Subresource Integrity Addressable Caching

A Collection of Interesting Ideas,

This version:
https://hillbrad.github.io/sri-addressable-caching/sri-addressable-caching.html
Editor:
(Facebook Inc.)
Participate:
File an issue (open issues)

Abstract

This note describes some security and privacy risks associated with content addressable caching in Web user agents, particularly those that may arise from the use of Subresource Integrity metadata to identify cache-eligible resources.

Nothing stops user agents from building such a cache. This note encourages implementations following proper precautions, while also indicating why a correct and normative specification for such a cache is likely unnecessary and perhaps impossible.

1. Introduction

A small number of popular JavaScript frameworks and libraries account for a substantial portion of the network, battery, and time budgets of users of the contemporary Web. Many applications include these libraries even if they only use a small portion of the functionality they provide. Large improvements seem possible if Web User Agents ("UAs") could fetch and compile these libraries a single time.
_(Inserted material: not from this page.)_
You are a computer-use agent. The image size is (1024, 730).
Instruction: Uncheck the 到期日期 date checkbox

The benefit would be especially large for UAs that do not currently share cached content across origins. (typically to protect user privacy)

If a content addressable cache could be populated prior to user browsing activity, the UA could identify opportunities when a device is idle, charging, and has unmetered network available, to download, parse, and compile script files in wide use in order to increase performance later, especially under slow network conditions.
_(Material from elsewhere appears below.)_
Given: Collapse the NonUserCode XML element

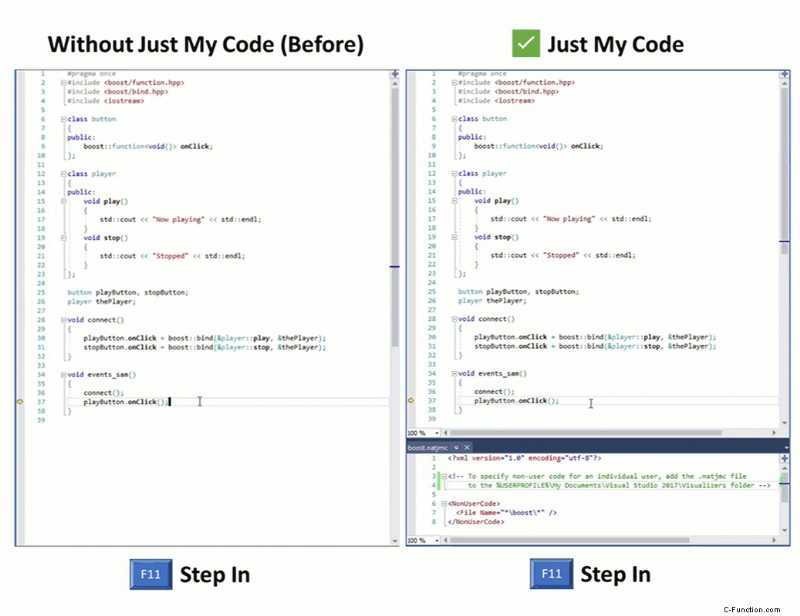Looking at the screenshot, I should tap(443, 503).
A historical difficulty of accomplishing this has been that resources may respond differently in different contexts, update at any time, and the same public resource may be hosted in many locations without any way to determine (without actually fetching it) whether it is actually the same content.

The Subresource Integrity [SRI] ("SRI") specification now allows for applications to tag their script dependencies with cryptographic hashes that strongly identify the exact content they want. This naturally raises the possibility of using the SRI hash to key into a content addressable cache in the UA.
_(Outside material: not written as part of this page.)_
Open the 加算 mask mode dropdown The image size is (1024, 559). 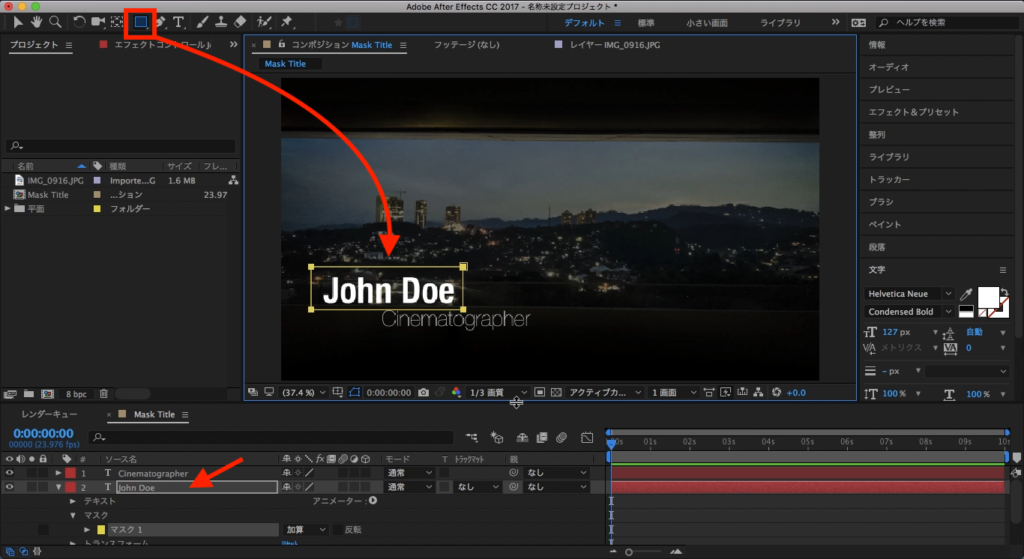click(x=307, y=529)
Version 1 of SRI explicitly avoided specifying a means of doing this. This document explores why content addressable caching is difficult on the Web platform, the sometimes subtle security and privacy issues it raises, and how UAs might sidestep these difficulties in a non-normative fashion.

Sharing cached resources across origins based on other signals of content identity (such as the "immutable" value for the Cache-Control header) may have similar privacy and security concerns and find this document useful.

2. Timing Leaks

The first difficulty of implementing cross-origin, content addressable caching on the Web platform is that it may leak information about the user’s past browsing. For example, site "A" could load a script with a given hash, then later when the user visits site "B", it could attempt to observe the time it takes to load that same resource and infer whether the user had previously been at "A".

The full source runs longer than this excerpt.